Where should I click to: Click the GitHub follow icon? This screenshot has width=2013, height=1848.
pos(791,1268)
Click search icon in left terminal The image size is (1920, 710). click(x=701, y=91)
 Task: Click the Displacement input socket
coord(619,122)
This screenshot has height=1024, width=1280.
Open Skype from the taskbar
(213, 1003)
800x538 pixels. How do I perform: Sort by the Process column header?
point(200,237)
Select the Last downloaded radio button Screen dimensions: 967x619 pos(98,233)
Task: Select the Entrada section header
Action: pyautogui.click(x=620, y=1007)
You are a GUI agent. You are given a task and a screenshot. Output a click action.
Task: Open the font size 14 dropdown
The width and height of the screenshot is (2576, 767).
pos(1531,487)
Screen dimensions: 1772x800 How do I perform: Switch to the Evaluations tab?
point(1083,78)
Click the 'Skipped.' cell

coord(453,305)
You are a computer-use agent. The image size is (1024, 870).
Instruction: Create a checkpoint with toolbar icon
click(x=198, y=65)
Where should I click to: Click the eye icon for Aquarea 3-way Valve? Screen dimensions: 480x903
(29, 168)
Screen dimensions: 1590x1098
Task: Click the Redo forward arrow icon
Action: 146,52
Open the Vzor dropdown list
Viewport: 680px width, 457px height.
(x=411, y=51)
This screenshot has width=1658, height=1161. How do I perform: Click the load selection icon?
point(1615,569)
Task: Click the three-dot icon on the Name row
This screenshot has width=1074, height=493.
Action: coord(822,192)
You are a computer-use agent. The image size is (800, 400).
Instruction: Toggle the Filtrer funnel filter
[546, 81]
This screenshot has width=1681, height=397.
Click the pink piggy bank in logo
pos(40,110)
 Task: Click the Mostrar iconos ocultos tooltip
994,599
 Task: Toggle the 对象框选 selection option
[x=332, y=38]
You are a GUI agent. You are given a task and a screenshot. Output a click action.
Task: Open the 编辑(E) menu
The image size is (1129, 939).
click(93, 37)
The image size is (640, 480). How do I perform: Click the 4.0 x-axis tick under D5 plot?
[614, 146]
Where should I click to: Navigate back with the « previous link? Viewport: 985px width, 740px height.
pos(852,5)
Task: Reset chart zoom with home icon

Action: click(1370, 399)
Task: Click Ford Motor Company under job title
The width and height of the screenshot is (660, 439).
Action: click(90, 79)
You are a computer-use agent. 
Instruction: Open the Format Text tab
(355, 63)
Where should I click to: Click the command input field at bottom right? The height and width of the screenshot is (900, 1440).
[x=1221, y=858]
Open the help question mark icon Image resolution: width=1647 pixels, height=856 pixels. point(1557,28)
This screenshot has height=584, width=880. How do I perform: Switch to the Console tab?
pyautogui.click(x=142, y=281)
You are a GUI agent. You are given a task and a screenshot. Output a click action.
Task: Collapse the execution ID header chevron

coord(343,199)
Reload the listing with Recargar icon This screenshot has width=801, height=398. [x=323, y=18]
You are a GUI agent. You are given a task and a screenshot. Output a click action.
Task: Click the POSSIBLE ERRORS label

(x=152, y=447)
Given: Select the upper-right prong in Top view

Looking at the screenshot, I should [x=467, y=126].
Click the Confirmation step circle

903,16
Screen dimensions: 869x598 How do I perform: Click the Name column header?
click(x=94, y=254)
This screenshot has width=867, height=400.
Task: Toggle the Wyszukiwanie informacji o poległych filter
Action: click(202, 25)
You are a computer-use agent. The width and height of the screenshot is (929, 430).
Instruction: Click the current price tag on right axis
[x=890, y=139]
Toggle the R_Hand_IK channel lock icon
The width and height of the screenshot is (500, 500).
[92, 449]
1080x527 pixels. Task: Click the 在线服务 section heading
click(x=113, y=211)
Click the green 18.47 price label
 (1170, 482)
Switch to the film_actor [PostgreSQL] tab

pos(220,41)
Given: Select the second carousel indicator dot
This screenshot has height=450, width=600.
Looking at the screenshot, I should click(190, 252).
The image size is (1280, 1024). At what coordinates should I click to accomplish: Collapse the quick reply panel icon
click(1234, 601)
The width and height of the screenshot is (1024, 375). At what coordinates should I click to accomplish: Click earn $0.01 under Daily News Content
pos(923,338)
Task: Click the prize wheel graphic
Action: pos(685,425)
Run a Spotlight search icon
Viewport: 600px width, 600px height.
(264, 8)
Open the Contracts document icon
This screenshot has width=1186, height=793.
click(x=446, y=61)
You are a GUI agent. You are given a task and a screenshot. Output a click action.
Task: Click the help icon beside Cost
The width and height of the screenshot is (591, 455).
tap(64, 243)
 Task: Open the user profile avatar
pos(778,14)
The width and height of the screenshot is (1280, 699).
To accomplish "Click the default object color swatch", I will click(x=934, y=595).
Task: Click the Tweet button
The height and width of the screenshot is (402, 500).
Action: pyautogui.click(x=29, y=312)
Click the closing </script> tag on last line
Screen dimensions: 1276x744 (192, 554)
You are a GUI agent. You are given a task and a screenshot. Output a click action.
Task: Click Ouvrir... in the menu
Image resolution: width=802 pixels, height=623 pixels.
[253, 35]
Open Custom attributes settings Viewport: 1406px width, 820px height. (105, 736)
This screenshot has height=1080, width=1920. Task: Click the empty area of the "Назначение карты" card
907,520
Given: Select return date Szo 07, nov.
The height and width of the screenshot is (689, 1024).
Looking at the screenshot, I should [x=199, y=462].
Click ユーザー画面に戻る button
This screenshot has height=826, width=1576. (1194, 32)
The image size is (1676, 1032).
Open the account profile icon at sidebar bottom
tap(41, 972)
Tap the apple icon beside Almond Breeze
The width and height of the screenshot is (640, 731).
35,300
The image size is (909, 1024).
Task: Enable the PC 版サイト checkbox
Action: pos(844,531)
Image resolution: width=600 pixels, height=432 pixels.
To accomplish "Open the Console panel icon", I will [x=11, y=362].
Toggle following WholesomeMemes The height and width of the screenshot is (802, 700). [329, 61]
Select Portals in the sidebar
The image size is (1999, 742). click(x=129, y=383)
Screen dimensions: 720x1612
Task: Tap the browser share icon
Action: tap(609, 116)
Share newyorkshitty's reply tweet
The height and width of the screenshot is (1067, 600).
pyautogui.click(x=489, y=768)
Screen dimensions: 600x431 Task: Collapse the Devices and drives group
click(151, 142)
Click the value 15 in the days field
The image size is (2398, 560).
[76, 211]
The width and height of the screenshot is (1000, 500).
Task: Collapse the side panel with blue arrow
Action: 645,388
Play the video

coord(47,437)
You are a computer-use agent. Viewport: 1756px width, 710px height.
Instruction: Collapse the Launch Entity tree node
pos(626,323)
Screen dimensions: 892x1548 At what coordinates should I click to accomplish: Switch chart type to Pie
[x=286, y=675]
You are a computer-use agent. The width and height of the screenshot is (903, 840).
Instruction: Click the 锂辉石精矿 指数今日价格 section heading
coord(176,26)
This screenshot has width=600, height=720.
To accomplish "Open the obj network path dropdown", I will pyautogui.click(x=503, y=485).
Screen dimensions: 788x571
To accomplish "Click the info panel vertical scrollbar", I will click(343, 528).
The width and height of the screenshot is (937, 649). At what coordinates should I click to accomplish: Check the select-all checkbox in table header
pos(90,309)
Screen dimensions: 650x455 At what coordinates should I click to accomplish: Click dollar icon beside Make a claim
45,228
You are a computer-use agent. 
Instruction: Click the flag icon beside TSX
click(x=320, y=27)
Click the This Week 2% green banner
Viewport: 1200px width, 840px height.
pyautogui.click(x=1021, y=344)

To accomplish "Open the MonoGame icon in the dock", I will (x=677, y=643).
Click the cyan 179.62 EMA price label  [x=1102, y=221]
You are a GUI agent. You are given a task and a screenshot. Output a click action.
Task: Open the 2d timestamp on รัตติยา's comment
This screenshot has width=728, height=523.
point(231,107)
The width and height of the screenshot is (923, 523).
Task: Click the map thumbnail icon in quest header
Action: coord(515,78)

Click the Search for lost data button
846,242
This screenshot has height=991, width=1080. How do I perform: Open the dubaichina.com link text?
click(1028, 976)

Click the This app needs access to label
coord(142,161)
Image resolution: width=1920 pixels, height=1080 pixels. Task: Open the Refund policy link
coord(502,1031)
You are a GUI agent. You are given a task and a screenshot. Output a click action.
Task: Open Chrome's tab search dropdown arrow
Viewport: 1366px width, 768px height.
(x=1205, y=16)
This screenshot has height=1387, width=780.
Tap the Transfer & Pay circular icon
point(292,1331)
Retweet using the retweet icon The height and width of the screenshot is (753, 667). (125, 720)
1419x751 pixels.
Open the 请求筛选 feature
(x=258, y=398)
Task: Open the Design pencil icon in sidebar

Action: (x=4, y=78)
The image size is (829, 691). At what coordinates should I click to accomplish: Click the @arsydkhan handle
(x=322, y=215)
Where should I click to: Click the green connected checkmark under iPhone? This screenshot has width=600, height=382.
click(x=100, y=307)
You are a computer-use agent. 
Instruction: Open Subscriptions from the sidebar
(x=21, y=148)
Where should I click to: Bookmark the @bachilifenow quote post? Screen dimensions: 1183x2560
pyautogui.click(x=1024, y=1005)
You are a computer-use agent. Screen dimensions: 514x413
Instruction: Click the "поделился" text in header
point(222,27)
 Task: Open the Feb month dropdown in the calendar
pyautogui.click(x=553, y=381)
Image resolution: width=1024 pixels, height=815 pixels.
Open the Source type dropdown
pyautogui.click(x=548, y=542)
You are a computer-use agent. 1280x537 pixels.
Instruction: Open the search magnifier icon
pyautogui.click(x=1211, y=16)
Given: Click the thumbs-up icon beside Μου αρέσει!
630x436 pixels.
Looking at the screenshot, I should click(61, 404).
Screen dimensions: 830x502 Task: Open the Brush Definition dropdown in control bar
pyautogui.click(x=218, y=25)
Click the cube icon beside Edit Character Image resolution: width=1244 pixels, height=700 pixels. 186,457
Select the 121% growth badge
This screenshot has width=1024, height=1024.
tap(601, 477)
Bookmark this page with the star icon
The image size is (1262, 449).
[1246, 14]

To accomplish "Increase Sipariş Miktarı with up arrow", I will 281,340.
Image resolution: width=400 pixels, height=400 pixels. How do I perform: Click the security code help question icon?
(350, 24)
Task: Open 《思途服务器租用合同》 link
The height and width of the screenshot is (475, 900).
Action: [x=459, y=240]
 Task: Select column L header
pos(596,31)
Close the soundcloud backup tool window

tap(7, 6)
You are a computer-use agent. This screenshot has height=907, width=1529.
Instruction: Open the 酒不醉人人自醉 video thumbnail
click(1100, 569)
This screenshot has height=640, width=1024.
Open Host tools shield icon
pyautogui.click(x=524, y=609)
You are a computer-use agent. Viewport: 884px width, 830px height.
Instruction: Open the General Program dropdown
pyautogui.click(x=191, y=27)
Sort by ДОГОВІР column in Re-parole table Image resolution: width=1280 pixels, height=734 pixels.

▶ **WHAT TO DO**: Start with the line above that contains "Open the account" and end with the line that contains "Toggle following WholesomeMemes". Write out those lines exactly, and only those.

▶ **EXERCISE RESULT**:
Open the account profile icon at sidebar bottom
tap(41, 972)
Tap the apple icon beside Almond Breeze
The width and height of the screenshot is (640, 731).
35,300
The image size is (909, 1024).
Task: Enable the PC 版サイト checkbox
Action: pos(844,531)
Image resolution: width=600 pixels, height=432 pixels.
To accomplish "Open the Console panel icon", I will [x=11, y=362].
Toggle following WholesomeMemes The height and width of the screenshot is (802, 700). [329, 61]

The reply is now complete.